--- Extracted text Enclosed Below ---
Some people clearly hate this, judging by the anti-transhumanism conspiracy theories, even though it's not actually possible today — but are they representative?


Wait, not even motorbikes ??


It's not obvious to me.


Without agreeing or disagreeing with you, I think you are fundamentally missing the point of the article, which basically addressed this.

Even if it is cringe-worthy (or disgusting, if you prefer) it is still possible to feel sorry for people. I might find meth addiction disgusting, and still feel sorry for meth addicts. This company did something cruel.

And in passing, the article makes the old "first they came for the communists" point. Wait a year or two until all the search engines are now LLMs, and they scold you for your grouchy conservative search queries in the name of safety.


Yeah, it's like people who eat meat. Or drink alcohol. Or don't use social media. Or do whatever thing that it different from that you've personally decided is acceptable.


Something which almost universally induces disgust is different to all of those things.

In this case it's very explicit - an individual who is seeking out an AI chatbot for a romantic relationship probably would significantly benefit from conforming more to social norms rather than just giving up entirely and going off the deep end.


Fetishes are powered by disgust (because our brains are dynamically typed apparently) so there is nothing that “universally induces disgust”.

If someone loves Jesus, an imaginary stuffed animal, or a volleyball named Wilson and they get a sense of fulfillment or connection from it, then good for them. Life is short and fundamentally meaningless so anything that reduces suffering and increases enjoyment should be celebrated.
--- End of Enclosed Extracted text ---
Exercises to complete:
A - From the comment thread, retype the part that opens with the words containing "In this case" and closes with "the deep end.".
B - In the comment thread, what is the name of the volleyball given as something a person might love?
None of this material has anything to do with the comment thread.
--- Recorded information Enclosed Below ---
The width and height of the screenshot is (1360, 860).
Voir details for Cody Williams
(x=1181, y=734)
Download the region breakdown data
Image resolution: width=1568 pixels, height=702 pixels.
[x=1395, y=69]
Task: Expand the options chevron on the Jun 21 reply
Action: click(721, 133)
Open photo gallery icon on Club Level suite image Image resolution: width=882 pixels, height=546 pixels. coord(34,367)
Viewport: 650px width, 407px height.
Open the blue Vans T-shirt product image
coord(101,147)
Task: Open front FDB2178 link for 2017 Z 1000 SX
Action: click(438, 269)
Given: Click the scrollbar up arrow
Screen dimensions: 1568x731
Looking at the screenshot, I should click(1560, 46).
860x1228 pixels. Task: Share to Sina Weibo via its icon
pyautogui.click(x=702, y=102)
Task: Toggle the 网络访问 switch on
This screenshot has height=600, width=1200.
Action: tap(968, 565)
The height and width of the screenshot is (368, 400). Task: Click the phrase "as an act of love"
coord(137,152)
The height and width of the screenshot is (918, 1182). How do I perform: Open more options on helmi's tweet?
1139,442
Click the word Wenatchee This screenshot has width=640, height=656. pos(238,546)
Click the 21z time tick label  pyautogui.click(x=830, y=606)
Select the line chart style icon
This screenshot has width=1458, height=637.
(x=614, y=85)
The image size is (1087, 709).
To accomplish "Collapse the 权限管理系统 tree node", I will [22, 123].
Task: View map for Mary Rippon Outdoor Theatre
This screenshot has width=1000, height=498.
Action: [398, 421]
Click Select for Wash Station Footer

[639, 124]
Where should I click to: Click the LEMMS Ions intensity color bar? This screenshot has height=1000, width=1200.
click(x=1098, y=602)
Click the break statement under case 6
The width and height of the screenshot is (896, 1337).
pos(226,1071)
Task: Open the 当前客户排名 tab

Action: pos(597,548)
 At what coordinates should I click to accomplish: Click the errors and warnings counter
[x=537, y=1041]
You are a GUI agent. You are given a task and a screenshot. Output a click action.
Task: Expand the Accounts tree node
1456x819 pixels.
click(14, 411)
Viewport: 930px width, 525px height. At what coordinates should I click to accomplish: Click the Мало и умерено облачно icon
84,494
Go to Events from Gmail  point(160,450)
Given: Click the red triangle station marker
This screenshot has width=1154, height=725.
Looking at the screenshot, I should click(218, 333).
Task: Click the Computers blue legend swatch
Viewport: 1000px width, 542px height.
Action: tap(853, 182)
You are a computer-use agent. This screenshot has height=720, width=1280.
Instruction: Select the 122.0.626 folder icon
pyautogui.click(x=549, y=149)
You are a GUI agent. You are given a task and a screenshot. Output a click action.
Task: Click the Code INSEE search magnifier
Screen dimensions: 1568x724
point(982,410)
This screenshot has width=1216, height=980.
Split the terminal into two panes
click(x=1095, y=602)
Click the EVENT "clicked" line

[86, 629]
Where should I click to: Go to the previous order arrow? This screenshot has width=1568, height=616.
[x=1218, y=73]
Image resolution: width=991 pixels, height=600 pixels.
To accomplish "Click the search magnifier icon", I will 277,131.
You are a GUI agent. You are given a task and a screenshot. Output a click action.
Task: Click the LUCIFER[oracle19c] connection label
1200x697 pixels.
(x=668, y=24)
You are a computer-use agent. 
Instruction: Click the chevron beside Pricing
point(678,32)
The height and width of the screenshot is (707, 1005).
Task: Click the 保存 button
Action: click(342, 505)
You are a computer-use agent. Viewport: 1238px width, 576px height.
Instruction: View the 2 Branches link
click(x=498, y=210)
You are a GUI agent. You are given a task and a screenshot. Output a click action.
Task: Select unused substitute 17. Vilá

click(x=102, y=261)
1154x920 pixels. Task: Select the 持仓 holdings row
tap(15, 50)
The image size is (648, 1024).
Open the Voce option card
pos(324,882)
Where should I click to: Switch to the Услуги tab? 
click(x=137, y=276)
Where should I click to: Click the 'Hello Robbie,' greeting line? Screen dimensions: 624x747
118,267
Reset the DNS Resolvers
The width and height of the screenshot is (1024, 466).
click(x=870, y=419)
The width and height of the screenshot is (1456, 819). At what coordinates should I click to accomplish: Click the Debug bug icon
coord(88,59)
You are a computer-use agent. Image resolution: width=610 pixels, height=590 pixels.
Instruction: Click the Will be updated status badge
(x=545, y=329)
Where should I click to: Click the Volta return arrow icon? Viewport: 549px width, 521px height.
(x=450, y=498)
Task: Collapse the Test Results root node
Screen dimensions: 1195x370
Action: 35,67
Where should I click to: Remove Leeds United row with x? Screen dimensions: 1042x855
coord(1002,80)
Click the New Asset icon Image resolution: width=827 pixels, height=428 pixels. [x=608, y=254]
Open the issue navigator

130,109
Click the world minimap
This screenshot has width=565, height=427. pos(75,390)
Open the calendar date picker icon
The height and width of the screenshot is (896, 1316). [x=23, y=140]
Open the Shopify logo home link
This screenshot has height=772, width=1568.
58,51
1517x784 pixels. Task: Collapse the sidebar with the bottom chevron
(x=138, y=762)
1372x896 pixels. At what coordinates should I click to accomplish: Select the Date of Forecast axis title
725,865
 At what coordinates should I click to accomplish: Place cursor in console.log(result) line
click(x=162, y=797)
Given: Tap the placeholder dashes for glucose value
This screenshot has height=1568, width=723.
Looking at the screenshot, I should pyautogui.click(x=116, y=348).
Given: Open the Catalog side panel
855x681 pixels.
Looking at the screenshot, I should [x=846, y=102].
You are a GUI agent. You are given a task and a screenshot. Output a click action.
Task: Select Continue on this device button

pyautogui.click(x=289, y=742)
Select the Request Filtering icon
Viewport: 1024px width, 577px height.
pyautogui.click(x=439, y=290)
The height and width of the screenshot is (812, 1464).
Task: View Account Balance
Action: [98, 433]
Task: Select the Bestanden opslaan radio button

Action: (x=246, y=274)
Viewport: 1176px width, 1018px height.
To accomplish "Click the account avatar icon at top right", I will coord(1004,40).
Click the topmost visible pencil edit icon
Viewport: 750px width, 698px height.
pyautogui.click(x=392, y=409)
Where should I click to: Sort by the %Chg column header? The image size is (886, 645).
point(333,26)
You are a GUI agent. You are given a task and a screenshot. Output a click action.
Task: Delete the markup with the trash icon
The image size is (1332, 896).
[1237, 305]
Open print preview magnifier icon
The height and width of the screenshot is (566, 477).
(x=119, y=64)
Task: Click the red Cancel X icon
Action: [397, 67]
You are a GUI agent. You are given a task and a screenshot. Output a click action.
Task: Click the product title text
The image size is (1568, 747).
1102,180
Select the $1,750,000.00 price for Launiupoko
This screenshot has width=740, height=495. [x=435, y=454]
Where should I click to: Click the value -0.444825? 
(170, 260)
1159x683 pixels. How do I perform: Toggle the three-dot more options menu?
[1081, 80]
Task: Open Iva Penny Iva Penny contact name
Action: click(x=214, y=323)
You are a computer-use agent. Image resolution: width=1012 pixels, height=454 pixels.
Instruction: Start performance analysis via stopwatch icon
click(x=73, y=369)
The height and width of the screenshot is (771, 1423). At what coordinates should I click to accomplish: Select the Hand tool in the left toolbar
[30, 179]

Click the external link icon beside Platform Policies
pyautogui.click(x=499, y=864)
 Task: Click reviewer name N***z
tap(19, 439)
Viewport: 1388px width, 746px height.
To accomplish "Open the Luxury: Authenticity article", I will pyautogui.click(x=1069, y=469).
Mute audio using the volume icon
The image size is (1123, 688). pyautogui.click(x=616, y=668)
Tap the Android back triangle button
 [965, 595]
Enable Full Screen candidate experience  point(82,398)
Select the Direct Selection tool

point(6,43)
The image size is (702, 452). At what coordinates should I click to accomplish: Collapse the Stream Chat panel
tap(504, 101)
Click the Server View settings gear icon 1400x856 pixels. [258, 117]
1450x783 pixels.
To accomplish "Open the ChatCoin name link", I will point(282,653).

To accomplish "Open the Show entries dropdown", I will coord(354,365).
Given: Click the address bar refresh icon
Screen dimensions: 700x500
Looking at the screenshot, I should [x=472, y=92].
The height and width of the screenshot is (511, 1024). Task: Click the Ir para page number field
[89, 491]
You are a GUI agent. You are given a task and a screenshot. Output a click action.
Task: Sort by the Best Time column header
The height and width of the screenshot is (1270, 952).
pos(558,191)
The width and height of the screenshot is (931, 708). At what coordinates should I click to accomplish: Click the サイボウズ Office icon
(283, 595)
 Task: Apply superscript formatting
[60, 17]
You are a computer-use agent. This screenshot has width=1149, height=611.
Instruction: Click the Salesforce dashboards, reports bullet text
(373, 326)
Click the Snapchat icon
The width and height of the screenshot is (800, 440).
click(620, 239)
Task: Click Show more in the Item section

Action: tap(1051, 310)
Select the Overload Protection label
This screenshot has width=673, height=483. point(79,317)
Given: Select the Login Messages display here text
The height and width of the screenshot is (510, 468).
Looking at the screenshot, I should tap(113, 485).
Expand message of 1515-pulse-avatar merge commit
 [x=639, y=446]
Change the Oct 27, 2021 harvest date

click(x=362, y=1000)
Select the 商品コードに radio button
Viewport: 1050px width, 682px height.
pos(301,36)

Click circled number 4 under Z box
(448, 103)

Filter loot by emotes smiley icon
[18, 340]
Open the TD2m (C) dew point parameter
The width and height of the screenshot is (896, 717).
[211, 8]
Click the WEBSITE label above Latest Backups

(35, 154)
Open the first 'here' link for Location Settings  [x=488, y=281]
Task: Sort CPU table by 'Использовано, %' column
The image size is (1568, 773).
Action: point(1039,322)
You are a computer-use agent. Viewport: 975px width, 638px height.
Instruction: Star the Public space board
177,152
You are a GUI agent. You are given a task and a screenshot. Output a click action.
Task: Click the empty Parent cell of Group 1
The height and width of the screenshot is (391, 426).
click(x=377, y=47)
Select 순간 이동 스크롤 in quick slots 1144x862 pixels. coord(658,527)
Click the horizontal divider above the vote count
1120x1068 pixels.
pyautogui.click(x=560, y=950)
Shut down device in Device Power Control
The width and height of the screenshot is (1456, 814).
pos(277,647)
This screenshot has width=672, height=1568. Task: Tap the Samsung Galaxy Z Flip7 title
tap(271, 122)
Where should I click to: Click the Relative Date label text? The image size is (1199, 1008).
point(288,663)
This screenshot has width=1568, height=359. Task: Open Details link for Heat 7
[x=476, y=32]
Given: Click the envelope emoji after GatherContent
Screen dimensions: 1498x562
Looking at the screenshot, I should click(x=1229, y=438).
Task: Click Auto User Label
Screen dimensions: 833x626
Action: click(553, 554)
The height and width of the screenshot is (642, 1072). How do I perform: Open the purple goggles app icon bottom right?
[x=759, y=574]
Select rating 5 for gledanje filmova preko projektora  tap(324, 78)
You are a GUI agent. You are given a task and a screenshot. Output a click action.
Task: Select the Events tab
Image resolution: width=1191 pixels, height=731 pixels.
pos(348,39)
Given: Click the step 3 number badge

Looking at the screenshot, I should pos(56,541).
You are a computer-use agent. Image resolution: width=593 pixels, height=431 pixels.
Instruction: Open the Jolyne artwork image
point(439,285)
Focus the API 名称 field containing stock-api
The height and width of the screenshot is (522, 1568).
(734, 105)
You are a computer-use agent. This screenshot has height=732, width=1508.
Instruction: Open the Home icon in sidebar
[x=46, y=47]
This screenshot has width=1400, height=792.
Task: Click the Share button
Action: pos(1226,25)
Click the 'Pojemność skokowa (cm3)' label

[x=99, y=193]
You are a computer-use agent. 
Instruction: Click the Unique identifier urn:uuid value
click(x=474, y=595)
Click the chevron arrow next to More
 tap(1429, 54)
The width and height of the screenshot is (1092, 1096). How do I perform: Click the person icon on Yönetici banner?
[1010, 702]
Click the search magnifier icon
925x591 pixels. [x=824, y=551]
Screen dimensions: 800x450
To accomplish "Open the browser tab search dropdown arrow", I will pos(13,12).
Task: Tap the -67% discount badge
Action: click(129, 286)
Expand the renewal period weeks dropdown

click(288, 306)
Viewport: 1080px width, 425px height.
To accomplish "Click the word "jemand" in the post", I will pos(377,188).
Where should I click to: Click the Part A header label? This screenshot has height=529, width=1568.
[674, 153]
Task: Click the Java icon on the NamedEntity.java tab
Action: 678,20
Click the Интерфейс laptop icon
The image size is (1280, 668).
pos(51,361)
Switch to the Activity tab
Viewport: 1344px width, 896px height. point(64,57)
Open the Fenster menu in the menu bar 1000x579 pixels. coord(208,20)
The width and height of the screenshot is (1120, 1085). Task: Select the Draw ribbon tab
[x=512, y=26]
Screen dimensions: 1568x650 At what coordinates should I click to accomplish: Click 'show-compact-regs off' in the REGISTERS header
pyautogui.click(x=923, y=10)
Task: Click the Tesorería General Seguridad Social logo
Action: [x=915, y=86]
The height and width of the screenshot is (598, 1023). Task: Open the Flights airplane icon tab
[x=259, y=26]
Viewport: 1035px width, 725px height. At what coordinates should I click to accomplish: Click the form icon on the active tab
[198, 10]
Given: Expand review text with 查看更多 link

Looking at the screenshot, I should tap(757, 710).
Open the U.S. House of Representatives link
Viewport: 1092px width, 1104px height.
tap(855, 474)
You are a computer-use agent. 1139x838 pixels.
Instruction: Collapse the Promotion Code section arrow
--- End of Enclosed Recorded information ---
Answers per task:
A -
In this case it's very explicit - an individual who is seeking out an AI chatbot for a romantic relationship probably would significantly benefit from conforming more to social norms rather than just giving up entirely and going off the deep end.

B - Wilson